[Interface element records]
—————

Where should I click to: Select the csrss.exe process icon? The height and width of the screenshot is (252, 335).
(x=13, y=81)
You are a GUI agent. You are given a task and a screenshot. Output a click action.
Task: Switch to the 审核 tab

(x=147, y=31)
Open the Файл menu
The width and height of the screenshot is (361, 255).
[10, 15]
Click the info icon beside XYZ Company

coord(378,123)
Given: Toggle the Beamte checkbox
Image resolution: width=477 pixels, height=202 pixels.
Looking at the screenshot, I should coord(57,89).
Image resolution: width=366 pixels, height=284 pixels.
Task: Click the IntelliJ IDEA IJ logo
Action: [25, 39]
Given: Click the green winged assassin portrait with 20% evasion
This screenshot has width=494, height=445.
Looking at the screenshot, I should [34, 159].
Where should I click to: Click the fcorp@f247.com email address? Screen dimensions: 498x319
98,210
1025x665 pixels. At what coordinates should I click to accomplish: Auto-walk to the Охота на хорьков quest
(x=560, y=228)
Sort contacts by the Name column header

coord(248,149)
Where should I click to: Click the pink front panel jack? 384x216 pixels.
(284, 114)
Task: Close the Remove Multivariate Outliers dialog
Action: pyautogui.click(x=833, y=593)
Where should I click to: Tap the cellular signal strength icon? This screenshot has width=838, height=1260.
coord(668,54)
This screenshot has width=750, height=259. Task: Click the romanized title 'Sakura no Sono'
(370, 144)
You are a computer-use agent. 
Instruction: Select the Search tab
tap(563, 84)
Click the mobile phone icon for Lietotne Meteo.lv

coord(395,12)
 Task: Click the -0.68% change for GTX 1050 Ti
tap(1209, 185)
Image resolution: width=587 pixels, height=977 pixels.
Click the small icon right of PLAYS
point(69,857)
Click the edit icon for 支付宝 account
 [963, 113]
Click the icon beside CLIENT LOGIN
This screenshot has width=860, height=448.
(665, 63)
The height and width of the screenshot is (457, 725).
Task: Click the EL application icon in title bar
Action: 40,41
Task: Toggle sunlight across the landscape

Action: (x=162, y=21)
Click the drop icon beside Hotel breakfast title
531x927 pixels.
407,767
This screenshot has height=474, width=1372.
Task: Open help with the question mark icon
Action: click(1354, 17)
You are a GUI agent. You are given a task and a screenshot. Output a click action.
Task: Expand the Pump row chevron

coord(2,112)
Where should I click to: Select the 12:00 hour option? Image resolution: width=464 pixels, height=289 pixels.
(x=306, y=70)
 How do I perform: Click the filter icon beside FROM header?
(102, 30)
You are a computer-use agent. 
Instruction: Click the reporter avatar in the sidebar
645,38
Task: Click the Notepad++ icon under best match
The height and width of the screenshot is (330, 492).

—————

* **Given exercise**
Repeat the data above, from its first line through the line containing "tap(563, 84)", including both of those lines.

* **The reply**
Where should I click to: Select the csrss.exe process icon? The height and width of the screenshot is (252, 335).
(x=13, y=81)
You are a GUI agent. You are given a task and a screenshot. Output a click action.
Task: Switch to the 审核 tab

(x=147, y=31)
Open the Файл menu
The width and height of the screenshot is (361, 255).
[10, 15]
Click the info icon beside XYZ Company

coord(378,123)
Given: Toggle the Beamte checkbox
Image resolution: width=477 pixels, height=202 pixels.
Looking at the screenshot, I should coord(57,89).
Image resolution: width=366 pixels, height=284 pixels.
Task: Click the IntelliJ IDEA IJ logo
Action: [25, 39]
Given: Click the green winged assassin portrait with 20% evasion
This screenshot has width=494, height=445.
Looking at the screenshot, I should [34, 159].
Where should I click to: Click the fcorp@f247.com email address? Screen dimensions: 498x319
98,210
1025x665 pixels. At what coordinates should I click to accomplish: Auto-walk to the Охота на хорьков quest
(x=560, y=228)
Sort contacts by the Name column header

coord(248,149)
Where should I click to: Click the pink front panel jack? 384x216 pixels.
(284, 114)
Task: Close the Remove Multivariate Outliers dialog
Action: pyautogui.click(x=833, y=593)
Where should I click to: Tap the cellular signal strength icon? This screenshot has width=838, height=1260.
coord(668,54)
This screenshot has width=750, height=259. Task: Click the romanized title 'Sakura no Sono'
(370, 144)
You are a computer-use agent. 
Instruction: Select the Search tab
tap(563, 84)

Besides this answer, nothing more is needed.